§ **SET EXERCISE**: In the records from the line with "How do I perform: Toggle" up to and including the line with "Action: point(44,20)", substitute "trailer" for "game preview" and give those lines again with nothing else changed.

───── PROVIDED RECORDS ─────

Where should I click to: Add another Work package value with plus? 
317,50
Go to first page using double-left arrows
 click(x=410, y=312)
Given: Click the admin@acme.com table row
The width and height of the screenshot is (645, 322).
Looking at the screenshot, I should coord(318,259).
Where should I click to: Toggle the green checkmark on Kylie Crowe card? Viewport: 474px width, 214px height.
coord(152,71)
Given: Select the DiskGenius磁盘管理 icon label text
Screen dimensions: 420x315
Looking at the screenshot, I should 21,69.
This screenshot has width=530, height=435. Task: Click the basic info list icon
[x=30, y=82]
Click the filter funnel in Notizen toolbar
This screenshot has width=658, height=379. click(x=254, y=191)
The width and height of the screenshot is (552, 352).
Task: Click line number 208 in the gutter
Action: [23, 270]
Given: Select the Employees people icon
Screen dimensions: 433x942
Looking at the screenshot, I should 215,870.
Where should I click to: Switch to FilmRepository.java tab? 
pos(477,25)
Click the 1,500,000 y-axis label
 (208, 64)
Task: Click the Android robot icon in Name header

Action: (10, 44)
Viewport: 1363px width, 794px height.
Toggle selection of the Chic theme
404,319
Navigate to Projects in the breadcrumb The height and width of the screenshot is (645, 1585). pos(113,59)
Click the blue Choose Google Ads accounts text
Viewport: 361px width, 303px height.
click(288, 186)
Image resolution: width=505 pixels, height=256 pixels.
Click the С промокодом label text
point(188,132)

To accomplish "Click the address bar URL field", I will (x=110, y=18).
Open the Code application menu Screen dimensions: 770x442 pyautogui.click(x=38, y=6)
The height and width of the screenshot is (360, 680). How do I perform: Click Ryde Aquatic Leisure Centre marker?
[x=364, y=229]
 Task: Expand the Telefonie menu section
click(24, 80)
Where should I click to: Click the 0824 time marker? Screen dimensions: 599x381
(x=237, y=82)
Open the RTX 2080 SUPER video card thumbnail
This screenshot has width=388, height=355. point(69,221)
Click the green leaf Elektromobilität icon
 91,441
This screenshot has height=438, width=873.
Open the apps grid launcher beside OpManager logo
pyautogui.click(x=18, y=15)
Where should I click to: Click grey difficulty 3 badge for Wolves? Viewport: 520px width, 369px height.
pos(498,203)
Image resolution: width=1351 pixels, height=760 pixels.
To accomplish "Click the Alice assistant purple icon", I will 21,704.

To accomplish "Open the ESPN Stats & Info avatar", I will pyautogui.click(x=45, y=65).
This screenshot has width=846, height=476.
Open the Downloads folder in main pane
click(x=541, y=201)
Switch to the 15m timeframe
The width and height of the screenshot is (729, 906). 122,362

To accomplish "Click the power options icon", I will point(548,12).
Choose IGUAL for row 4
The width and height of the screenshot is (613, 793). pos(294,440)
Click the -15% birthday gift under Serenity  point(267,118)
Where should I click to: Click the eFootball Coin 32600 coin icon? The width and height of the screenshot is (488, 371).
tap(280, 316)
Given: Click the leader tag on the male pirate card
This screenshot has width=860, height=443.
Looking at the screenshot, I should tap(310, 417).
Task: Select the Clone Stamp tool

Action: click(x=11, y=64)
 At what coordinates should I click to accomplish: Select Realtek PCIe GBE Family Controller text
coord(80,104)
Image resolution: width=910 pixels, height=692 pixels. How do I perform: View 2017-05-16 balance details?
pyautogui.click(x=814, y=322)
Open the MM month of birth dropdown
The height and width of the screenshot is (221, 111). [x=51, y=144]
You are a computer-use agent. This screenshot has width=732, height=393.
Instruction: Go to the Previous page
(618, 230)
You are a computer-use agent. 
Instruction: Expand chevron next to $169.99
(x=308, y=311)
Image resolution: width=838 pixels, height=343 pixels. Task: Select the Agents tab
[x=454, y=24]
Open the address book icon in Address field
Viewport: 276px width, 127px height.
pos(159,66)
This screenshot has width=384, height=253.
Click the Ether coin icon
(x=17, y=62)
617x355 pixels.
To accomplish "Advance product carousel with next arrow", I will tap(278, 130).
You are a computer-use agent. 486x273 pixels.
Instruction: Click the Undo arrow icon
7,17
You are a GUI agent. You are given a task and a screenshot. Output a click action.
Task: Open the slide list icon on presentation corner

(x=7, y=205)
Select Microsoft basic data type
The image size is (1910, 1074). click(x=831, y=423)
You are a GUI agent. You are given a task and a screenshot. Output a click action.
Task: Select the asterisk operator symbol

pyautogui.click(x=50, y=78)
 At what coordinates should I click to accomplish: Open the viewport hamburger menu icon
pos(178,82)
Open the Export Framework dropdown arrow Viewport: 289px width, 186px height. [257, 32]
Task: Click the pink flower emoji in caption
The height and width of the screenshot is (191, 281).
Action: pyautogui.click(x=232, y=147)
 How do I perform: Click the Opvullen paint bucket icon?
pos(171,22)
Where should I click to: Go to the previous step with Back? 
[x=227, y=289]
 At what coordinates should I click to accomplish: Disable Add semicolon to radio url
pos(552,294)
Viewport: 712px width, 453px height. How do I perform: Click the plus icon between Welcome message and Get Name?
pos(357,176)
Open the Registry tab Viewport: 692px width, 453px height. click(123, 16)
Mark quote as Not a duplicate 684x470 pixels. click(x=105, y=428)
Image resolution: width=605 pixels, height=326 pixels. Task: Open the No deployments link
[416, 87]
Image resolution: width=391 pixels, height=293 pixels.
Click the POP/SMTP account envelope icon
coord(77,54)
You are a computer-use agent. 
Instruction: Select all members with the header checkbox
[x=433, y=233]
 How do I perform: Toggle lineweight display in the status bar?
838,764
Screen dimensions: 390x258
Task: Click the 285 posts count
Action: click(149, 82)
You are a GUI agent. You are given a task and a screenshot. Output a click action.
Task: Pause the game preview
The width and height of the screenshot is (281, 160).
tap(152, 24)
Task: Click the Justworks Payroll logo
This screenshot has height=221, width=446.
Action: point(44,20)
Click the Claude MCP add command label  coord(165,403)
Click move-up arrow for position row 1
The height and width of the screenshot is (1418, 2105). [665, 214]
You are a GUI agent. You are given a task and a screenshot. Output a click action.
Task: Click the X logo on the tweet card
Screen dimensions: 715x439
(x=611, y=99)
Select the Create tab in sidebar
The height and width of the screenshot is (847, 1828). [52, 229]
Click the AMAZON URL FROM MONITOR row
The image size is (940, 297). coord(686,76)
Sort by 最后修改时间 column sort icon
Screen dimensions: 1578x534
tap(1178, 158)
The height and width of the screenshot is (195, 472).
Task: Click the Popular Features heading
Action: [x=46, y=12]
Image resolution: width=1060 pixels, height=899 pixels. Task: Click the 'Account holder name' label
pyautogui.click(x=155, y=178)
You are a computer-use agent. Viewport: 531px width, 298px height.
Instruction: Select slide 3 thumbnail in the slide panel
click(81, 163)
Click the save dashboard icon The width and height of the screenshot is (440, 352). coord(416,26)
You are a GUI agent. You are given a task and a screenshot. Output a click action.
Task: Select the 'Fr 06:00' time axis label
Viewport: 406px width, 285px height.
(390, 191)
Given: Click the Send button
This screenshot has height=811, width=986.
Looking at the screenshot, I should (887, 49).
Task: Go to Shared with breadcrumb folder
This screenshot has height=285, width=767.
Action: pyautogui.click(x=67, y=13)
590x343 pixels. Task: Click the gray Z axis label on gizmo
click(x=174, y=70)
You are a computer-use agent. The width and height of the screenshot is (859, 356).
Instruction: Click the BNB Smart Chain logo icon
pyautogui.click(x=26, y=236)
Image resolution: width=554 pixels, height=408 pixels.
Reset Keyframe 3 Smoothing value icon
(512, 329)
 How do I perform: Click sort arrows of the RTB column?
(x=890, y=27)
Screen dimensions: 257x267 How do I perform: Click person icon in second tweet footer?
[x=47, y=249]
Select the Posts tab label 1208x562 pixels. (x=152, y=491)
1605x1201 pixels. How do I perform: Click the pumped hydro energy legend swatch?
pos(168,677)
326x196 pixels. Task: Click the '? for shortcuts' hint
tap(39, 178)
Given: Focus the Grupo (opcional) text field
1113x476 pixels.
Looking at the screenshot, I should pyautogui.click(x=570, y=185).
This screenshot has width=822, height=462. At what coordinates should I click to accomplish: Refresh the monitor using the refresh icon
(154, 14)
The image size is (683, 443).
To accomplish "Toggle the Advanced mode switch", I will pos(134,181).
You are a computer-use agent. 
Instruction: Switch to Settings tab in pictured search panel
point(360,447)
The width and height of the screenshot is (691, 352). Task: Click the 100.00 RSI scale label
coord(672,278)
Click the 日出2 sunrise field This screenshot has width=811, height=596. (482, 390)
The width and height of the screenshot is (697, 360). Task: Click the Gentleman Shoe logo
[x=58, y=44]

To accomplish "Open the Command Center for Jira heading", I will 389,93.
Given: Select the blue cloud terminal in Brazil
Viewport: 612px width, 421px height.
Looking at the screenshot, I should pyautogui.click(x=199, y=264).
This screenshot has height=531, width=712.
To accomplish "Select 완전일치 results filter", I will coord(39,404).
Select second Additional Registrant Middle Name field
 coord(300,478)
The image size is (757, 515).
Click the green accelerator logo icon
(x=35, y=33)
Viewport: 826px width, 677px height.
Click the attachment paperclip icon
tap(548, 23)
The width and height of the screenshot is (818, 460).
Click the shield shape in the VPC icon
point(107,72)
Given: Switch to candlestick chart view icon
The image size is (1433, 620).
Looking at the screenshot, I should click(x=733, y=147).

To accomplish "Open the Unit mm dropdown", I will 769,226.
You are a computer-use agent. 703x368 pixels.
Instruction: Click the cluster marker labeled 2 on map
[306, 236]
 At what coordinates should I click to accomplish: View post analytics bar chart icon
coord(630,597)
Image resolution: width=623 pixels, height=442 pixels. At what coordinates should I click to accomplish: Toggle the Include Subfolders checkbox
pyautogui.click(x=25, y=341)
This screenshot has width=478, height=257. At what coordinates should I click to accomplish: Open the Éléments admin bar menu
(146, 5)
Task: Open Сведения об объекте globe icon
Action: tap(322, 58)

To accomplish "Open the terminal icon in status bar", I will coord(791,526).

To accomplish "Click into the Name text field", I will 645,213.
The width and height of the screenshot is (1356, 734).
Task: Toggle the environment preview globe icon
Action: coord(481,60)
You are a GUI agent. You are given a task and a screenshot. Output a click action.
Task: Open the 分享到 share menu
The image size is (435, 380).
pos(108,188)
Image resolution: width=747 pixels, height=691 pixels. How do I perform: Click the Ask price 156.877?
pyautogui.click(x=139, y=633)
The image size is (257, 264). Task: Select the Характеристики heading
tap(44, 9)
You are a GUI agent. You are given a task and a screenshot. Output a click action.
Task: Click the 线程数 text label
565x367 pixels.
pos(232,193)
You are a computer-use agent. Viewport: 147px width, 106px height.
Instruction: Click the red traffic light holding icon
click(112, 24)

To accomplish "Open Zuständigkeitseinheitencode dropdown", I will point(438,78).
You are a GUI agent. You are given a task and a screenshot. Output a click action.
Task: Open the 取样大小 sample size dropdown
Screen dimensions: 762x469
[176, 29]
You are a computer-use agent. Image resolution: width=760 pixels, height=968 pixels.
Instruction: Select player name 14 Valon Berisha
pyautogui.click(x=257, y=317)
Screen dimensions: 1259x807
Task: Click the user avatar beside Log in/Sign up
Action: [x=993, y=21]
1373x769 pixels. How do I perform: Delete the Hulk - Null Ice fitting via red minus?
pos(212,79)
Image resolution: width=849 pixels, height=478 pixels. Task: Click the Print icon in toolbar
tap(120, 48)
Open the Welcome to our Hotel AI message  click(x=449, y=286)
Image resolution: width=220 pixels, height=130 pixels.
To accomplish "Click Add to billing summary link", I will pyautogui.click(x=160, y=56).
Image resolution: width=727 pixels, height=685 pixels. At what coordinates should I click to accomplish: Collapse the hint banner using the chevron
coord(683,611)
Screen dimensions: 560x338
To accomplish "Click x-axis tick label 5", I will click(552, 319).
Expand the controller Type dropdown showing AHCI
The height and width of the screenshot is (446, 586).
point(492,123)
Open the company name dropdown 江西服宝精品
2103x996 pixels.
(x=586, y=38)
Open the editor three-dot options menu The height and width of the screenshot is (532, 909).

─────

§ **RESPONSE FOR THIS EXERCISE**:
 How do I perform: Toggle lineweight display in the status bar?
838,764
Screen dimensions: 390x258
Task: Click the 285 posts count
Action: click(149, 82)
You are a GUI agent. You are given a task and a screenshot. Output a click action.
Task: Pause the trailer
The width and height of the screenshot is (281, 160).
tap(152, 24)
Task: Click the Justworks Payroll logo
This screenshot has height=221, width=446.
Action: point(44,20)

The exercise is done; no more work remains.